Jesus replaced the Law of Talion with his own Law of Love: "You have heard it said ... but I say to you ..." (Matthew 5: 27-48), but that is not my point today. Jewish law requires that the response to a grievance or injury be proportionate, and it seems that the modern state of Israel has abandoned this principle codified in their Testament.
BOMB ATTACKS
If Hamas makes an incursion into Israel and captures an Israeli soldier, to bomb Palestine for a week is out of all proportion. If Hezbollah captures two Israeli soldiers, to bomb southern Lebanon every day is overkill. Kidnap members of Hamas and Hezbollah in return, yes; defend your civilians from the home-made rockets being launched into Israel, yes; but to bomb bridges and ports and power plants and government buildings and to kill innocent civilians seems to be out of line with the ethics in the Jewish scriptures, and a return to pre-Hammurabi times.
The international community has spoken with one voice in condemning both the attacks on Israel and the scale of Israel's retaliation - except for the fundamentalist United States of America (U.S.A.) Government. Indeed, the only reason Israel is getting away with this unfair and immoral behaviour is because it is supported in almost everything it does by the U.S.A. I remember after 9/11 a forlorn American voice on CNN asking: "Why do they hate us so?" I wonder if he has yet come up with the answer?

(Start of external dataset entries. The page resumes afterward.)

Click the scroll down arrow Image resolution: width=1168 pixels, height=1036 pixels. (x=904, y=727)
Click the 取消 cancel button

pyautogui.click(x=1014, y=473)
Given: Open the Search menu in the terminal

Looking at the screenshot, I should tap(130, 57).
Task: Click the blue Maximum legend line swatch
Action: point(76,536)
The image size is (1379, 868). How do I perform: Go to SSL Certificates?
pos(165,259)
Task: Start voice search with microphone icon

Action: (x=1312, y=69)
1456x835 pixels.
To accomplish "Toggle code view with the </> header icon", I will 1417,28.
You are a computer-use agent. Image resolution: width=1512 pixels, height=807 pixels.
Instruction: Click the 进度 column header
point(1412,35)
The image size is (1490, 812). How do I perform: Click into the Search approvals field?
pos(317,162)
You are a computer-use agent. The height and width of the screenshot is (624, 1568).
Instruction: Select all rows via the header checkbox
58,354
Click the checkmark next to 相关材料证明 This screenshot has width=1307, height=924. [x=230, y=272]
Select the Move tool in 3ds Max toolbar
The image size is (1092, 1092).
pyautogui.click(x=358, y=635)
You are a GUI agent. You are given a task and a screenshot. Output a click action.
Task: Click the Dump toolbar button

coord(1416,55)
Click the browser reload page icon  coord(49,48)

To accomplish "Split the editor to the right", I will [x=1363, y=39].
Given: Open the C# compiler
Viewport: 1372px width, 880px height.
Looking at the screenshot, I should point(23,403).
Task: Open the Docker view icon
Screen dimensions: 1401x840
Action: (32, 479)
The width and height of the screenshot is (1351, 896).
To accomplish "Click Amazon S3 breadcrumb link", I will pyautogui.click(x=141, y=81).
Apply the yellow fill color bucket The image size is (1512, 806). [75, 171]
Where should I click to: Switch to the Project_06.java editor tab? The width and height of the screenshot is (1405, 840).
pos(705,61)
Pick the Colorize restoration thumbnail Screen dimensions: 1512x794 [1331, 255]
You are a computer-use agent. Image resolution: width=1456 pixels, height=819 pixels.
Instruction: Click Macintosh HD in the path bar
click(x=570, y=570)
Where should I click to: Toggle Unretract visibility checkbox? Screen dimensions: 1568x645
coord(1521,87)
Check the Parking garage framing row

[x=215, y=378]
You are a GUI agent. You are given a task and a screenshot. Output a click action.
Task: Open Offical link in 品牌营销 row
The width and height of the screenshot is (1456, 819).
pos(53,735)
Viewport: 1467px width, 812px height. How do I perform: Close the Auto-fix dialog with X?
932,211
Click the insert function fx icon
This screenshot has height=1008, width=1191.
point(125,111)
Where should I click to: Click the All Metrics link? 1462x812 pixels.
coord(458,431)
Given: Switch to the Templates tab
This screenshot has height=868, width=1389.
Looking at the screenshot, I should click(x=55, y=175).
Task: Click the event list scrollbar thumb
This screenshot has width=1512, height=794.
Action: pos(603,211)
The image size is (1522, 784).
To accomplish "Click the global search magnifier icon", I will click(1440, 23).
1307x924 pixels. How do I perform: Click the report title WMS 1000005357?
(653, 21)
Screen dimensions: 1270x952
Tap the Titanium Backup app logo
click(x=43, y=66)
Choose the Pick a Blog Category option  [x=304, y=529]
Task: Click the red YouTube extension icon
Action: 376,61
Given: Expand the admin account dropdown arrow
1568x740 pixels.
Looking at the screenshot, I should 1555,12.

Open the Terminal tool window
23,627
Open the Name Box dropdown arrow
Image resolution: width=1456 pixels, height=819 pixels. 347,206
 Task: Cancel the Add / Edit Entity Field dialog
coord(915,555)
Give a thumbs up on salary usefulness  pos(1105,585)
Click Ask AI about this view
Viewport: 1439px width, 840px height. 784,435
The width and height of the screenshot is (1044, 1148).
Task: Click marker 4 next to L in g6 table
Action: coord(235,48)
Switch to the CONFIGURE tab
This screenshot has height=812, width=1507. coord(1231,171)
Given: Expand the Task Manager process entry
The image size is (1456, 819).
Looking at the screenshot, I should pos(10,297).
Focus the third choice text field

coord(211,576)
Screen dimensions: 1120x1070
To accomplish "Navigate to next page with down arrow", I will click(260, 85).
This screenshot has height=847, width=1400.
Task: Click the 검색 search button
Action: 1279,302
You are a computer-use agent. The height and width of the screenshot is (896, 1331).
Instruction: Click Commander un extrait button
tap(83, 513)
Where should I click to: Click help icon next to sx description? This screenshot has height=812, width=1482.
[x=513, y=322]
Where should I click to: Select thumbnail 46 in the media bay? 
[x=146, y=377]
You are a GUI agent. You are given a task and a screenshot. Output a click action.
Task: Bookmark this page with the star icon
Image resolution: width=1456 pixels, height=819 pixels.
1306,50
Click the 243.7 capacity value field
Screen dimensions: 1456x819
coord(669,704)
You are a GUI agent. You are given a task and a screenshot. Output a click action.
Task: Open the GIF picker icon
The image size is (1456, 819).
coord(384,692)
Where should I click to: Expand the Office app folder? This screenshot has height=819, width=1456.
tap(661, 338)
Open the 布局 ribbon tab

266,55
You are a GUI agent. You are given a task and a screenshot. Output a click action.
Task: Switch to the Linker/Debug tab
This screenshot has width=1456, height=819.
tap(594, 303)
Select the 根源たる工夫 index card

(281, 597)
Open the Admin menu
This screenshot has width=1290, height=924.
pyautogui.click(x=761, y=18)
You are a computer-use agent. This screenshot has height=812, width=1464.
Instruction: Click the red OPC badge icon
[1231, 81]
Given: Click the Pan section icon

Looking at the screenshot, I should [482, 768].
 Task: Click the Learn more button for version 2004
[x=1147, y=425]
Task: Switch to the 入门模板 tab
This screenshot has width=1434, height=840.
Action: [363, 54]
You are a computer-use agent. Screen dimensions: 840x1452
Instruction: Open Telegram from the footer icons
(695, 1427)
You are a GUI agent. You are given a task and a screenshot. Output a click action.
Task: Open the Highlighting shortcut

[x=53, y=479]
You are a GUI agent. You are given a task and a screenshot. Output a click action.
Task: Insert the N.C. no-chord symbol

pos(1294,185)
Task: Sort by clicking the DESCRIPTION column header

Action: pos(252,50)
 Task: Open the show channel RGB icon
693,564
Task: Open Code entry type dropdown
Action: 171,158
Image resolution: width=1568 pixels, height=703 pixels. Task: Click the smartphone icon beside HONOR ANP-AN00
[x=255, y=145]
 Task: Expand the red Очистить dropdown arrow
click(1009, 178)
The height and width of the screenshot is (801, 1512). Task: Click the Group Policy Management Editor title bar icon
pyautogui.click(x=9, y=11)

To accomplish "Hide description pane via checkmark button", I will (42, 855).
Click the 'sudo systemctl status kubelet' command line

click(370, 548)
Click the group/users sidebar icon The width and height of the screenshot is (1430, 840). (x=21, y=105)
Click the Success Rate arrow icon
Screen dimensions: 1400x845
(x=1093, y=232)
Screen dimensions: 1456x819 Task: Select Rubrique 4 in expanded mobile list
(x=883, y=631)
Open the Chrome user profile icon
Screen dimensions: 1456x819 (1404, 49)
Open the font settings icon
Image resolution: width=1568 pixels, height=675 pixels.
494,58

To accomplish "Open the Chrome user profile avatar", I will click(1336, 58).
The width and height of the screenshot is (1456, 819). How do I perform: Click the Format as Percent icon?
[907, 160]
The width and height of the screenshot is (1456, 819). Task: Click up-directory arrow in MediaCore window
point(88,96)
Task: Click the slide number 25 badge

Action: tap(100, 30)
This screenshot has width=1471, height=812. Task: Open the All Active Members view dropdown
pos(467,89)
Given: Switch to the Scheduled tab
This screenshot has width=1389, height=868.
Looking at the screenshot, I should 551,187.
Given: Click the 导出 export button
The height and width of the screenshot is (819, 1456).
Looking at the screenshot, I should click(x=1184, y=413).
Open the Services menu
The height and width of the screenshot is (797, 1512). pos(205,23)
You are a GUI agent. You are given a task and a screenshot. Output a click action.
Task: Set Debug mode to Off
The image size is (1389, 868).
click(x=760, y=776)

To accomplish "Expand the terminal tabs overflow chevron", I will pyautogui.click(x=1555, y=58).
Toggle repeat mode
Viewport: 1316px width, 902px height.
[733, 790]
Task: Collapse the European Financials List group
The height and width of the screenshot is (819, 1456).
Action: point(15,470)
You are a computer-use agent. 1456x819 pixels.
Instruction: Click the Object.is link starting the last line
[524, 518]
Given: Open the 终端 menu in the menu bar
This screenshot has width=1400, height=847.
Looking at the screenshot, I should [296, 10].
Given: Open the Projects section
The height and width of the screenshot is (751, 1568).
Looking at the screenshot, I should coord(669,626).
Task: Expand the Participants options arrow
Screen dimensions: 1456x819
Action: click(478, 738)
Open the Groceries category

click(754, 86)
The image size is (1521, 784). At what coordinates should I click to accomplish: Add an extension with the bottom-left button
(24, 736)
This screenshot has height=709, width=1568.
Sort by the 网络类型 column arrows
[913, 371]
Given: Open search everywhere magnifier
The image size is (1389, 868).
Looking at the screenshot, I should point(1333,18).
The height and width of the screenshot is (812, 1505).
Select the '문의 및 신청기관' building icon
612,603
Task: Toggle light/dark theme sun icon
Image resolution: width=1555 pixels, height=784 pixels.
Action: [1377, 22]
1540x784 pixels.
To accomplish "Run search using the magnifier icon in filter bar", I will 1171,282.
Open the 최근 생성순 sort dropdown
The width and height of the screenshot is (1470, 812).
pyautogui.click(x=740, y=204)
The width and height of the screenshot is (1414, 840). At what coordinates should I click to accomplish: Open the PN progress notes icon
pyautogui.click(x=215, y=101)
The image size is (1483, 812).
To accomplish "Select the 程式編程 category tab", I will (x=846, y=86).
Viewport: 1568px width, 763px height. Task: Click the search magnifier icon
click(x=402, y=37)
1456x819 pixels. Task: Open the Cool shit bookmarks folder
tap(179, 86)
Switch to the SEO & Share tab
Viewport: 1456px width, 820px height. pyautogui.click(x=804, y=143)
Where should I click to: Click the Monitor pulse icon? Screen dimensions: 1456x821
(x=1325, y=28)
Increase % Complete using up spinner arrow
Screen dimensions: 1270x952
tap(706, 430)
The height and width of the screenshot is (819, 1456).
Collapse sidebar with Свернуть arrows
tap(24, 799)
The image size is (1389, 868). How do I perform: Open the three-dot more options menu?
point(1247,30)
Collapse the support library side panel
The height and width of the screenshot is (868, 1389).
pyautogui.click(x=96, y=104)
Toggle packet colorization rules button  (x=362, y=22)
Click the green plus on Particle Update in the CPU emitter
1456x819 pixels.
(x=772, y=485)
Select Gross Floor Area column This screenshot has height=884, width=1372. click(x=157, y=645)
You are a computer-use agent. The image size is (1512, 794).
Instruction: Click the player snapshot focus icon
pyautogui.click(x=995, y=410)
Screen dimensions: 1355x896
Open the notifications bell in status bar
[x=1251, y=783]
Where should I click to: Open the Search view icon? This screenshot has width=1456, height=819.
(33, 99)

For those with a sense of history, the fact that the U.S.A. would support this kind of behaviour is not surprising. This potentially great country - which likes to style itself as the 'Guardian of the Free World' - is the only country in history to have dropped an atomic bomb on human beings; not on soldiers and other military personnel, but on civilians - men, women and children; and not only once but twice. Here is another example of disproportionate response: neither the continental U.S. nor Hawaii was under direct threat of attack, and the war was almost over. Sending the Afghan prisoners-of-war to Guantanamo Bay was not the first time the U.S.A. violated the Geneva Convention.
I will never forget the fact that, wanting to arrest the President of Panama for drug trafficking, the U.S.A. invaded Panama, killing hundreds of innocent people in the process. Yes, you want the man, but surely it is wholly out of line to invade a country and kill a lot of people to capture one man? For me, the U.S.A. lost the moral high ground right there! If there were someone in Jamaica they want badly enough, we have to face up to the hard facts that they might invade Jamaica to capture them, and kill a lot of Jamaicans in the process! Jamaica must be one of the few countries in this region not yet invaded by the U.S.A. Give it time!
BLIND WORLD
It was Mahatma Gandhi who said that if we followed the principle of 'an eye for an eye' we would end up with a world of blind people. Can't the Israelis and the Palestinians see that trading reprisals in an endless series only multiplies hate, and takes them no closer to a resolution? The blindness has already set in!
Here in fundamentalist Old Testament Jamaica we are big into this business of reprisal killings too. In some of our garrison areas, the original sin was committed so long ago that few (if any) can remember what the issue was; maybe all the original parties walk no longer with us. Yet those still alive can recite a record of recent wrongs, and the killings continue.
Is it too much to hope that we can beat our swords into ploughshares before we all go blind?
Peter Espeut is a sociologist and a Roman Catholic deacon.